Ces retours positifs, alors que mon film n’avait pas été sélectionné pour d’autres festivals, ont été très importants. Sans ça, il n’aurait pas été projeté comme maintenant au Forum des images.
Comment vous a paru l’accueil du public français ?
Après la projection à Lussas, j’ai été très contente d’avoir pu parler du film avec les spectateurs. Ils me faisaient remarquer des aspects de mon film dont je n’avais pas conscience. La remarque qui m’a rendue la plus heureuse vient d’un monteur. Il m’a dit qu’on ressentait très bien l’énergie et la positivité de Gunji et Ma-chan à travers le film, notamment grâce aux scènes d’interview que j’ai tournées en dernier.

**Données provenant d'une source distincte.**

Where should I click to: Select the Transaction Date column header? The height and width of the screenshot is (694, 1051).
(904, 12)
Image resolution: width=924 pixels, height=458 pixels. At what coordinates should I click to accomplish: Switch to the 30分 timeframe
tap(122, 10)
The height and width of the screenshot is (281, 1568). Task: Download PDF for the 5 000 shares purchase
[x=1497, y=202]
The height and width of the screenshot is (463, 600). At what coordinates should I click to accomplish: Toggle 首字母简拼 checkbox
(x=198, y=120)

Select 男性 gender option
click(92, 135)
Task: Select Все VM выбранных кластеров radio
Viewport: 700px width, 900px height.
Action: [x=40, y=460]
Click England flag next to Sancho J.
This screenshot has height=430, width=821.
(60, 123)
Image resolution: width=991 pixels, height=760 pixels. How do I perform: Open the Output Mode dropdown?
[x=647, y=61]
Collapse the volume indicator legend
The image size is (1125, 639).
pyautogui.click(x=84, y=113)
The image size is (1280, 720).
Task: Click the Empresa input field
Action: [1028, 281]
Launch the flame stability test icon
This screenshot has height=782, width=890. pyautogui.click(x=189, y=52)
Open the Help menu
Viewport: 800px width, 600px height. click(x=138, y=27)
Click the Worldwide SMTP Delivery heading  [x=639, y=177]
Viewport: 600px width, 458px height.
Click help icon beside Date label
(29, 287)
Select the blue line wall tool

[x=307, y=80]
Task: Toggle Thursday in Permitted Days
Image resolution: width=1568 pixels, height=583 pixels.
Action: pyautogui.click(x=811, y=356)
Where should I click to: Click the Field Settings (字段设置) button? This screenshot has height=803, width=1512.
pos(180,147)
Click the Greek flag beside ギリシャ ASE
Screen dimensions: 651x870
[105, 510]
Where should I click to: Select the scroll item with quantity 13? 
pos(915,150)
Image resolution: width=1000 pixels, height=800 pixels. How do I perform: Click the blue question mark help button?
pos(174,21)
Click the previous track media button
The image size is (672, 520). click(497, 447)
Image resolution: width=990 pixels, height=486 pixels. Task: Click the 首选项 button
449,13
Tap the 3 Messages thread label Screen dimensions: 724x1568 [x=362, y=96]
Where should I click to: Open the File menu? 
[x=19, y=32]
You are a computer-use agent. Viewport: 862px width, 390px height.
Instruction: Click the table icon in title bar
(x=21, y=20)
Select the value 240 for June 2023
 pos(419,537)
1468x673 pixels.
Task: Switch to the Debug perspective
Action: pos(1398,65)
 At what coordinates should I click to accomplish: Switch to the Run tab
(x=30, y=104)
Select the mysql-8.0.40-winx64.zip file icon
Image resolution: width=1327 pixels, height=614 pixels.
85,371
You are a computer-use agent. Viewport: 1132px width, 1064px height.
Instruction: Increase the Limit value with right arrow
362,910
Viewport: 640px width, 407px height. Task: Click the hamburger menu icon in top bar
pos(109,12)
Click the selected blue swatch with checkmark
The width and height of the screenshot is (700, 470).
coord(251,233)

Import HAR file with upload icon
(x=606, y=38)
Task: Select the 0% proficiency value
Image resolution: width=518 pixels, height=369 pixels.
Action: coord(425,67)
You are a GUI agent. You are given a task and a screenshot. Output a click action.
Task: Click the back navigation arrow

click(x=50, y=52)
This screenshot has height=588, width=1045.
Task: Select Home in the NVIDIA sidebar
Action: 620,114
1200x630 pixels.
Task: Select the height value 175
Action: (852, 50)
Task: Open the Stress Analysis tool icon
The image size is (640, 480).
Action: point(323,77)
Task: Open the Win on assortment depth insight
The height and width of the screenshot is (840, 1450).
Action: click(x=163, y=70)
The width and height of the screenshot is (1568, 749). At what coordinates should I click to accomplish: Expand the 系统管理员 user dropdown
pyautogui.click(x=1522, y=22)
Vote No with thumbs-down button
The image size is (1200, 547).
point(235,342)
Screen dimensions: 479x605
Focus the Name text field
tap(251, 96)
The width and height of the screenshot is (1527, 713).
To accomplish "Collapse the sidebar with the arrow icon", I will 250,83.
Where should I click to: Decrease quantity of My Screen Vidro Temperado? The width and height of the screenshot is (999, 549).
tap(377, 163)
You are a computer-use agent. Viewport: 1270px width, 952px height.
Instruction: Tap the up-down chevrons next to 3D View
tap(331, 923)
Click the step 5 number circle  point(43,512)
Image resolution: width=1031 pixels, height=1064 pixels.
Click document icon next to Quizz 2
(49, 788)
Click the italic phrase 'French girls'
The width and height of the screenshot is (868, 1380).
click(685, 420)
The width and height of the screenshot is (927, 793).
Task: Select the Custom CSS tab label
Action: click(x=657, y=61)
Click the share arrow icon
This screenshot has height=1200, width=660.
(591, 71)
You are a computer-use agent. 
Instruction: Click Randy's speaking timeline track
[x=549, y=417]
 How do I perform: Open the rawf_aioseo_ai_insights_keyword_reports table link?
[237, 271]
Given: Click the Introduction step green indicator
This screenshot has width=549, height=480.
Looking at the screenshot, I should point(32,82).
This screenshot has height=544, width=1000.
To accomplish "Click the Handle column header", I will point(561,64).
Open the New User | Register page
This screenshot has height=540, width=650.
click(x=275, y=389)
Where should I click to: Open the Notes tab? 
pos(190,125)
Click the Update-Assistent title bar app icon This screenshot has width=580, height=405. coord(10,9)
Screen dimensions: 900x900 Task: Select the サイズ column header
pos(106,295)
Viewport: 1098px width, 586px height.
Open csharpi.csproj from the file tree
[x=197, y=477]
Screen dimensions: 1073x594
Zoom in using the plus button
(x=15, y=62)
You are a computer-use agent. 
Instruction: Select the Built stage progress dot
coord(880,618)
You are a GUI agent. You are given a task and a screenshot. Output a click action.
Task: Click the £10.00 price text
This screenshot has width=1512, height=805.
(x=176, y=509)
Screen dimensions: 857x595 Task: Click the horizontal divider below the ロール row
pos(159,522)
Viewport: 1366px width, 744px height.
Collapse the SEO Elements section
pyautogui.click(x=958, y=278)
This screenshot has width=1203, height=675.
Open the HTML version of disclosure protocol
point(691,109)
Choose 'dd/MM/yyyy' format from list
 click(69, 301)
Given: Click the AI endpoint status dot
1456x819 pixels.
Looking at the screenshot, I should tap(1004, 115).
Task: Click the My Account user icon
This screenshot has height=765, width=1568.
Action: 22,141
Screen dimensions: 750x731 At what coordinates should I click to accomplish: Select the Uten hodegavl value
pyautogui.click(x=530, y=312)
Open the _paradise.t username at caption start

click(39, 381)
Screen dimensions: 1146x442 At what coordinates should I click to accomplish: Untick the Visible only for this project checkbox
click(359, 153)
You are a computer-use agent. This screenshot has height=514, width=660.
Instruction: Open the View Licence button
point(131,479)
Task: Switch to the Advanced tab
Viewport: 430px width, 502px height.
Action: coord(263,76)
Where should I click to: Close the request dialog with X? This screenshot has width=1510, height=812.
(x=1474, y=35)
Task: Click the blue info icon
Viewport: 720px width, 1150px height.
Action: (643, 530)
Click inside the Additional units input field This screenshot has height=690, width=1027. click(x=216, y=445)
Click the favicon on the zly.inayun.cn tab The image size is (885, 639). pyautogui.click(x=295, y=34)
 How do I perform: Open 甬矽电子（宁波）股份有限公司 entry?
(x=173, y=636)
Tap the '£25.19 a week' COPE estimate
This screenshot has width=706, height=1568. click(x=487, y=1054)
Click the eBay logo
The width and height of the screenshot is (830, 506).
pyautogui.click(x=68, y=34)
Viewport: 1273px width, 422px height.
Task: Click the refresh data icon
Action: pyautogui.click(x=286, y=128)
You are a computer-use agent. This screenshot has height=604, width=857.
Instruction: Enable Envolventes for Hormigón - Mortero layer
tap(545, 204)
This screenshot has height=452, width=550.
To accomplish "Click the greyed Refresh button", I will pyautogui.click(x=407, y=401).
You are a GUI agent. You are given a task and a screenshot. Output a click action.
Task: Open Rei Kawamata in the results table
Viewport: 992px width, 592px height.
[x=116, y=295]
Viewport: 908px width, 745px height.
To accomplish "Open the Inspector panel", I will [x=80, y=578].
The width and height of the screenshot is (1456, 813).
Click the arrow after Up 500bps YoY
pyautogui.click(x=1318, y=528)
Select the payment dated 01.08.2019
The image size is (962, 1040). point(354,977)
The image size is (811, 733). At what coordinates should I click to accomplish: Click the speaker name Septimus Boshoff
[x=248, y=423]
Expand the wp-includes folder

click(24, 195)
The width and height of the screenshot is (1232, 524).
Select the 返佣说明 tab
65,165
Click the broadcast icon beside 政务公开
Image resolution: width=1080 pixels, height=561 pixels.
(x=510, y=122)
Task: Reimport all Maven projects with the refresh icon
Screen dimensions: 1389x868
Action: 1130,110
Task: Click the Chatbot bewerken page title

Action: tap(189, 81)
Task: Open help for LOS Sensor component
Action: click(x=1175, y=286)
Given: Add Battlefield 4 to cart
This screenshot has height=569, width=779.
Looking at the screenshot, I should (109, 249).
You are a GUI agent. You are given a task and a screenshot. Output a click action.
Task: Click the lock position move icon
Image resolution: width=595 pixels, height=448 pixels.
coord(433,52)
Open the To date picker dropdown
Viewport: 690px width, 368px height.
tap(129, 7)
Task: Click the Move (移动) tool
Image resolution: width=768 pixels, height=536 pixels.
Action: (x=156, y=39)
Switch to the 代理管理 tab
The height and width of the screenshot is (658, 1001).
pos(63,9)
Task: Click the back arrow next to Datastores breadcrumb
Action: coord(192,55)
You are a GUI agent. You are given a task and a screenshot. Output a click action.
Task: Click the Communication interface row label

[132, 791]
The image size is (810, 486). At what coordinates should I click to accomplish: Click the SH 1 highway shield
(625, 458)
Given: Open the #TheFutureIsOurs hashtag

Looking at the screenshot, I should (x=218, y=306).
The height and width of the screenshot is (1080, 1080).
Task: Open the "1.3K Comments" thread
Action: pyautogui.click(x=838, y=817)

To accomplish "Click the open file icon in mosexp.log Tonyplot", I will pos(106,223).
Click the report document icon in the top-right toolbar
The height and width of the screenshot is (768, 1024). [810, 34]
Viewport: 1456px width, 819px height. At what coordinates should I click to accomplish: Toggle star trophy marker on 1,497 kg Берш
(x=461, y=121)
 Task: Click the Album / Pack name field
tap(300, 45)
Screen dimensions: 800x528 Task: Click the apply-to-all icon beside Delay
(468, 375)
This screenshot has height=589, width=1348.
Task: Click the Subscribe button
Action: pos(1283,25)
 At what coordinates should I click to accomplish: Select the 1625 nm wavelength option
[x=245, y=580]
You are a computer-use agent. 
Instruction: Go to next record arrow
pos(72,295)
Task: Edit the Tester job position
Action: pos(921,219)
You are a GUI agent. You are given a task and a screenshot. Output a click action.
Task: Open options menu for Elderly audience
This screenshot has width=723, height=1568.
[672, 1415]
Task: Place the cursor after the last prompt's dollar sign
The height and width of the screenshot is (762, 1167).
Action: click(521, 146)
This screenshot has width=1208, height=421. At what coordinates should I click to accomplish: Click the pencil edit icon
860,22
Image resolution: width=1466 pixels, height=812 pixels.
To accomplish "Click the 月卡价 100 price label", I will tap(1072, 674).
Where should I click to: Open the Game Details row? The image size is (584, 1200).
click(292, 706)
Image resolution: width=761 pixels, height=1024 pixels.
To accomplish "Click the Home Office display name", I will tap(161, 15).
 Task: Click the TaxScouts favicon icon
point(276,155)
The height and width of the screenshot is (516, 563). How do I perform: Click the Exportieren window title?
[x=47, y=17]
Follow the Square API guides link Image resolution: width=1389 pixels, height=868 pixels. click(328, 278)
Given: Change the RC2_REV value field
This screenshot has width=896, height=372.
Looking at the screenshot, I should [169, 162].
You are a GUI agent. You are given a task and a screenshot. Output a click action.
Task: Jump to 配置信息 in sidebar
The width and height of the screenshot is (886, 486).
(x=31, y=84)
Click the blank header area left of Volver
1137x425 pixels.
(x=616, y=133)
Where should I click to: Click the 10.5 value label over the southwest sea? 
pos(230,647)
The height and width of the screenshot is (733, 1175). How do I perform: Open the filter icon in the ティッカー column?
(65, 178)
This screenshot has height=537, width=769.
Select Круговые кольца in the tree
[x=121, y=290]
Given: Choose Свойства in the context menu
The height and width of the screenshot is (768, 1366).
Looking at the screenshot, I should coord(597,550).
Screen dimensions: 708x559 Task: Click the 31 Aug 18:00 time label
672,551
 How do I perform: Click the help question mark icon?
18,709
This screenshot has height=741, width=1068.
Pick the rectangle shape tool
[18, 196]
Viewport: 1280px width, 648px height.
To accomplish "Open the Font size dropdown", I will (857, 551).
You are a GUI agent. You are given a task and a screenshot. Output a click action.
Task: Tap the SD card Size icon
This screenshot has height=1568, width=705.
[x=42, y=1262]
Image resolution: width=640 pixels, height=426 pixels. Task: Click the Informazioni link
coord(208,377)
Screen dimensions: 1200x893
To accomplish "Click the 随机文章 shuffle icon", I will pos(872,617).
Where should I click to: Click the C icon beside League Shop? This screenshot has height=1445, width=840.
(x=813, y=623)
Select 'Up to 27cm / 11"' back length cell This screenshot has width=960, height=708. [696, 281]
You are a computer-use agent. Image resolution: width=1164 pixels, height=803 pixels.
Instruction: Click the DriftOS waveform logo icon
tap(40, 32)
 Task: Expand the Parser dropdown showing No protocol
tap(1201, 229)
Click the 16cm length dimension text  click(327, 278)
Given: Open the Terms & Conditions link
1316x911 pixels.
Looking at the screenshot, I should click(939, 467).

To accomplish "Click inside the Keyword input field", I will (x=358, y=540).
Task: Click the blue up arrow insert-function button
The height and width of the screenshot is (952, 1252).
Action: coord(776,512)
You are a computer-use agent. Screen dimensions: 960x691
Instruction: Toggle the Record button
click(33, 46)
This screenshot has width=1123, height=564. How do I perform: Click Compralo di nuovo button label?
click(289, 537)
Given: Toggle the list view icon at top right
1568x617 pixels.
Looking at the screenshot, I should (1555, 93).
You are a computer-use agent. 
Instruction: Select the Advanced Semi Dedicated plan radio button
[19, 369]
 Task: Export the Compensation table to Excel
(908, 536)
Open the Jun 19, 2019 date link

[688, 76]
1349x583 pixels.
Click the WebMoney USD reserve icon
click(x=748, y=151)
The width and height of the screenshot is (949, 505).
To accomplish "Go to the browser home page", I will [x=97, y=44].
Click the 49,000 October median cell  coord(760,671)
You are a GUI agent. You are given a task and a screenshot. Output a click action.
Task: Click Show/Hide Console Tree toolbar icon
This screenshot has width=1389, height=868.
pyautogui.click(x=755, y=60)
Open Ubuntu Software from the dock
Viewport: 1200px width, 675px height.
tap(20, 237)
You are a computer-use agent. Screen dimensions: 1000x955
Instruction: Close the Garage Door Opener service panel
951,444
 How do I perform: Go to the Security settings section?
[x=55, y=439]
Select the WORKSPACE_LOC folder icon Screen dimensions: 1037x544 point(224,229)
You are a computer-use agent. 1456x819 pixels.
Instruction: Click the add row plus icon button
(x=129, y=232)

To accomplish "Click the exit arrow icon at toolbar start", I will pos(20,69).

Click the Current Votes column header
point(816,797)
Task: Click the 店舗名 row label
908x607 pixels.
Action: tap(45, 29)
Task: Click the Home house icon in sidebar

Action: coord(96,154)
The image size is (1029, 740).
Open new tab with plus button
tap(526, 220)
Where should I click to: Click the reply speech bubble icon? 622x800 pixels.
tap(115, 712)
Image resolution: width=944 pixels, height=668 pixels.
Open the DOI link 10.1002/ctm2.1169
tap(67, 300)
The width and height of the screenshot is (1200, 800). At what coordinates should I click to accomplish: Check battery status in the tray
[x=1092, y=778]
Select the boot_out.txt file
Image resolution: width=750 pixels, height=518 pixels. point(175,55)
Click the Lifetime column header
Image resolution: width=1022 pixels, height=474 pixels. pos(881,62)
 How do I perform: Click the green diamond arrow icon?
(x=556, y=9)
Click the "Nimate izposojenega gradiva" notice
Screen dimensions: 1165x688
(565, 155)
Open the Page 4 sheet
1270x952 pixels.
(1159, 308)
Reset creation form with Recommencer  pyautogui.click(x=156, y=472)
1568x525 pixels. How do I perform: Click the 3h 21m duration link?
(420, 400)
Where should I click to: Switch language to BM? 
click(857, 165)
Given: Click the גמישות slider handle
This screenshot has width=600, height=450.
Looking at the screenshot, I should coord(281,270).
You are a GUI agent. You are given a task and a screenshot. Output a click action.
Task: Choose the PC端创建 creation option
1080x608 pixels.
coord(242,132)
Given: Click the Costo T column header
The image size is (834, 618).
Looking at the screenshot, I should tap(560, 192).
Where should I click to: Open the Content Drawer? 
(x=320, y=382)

Faire ressortir cet aspect n’était pas mon objectif lorsque j’ai choisi d’ajouter ces scènes, elles m’ont surtout servi à faire le lien entre les différentes séquences du film, et à incorporer directement dans le film les paroles de Gunji et Ma-chan, que je n’ai pas pu capturer entièrement durant le tournage car je ne filmais pas tout le temps. Les passages d’interview servaient donc aussi bien de lien, qu’elles faisaient ressortir le cœur des scènes. Je connaissais déjà toutes les réponses aux questions que j’ai posées lors de mon interview. : c’était dans le but d’enregistrer et de transmettre ces précieuses paroles.
Le montage m’a pris pas mal de temps : après la fin du tournage en 2016, ça a duré 2,3 ans. Après avoir fini en 2019, j’ai filmé les scènes d’interview. Ce décalage entre la fin du tournage et les interviews n’étaient pas volontaire de ma part, mais au final je suis heureuse que ça aie pris du temps. En superposant les images de mon premier tournage et celles des interviews, on comprend le passage du temps et comment Gunji et Ma-chan ont vécu jusqu’à maintenant. C’est ce que le monteur m’a expliqué. C’est un effet que je n’avais pas anticipé, mais je pense qu’il a raison.
Merci beaucoup pour cette interview qui éclaire sur vos intentions et sur la création de ce beau documentaire. Nous vous souhaitons une bonne projection au forum des images le mardi 14 novembre à 20h30, et encourageons nos lecteurs curieux de s’y rendre.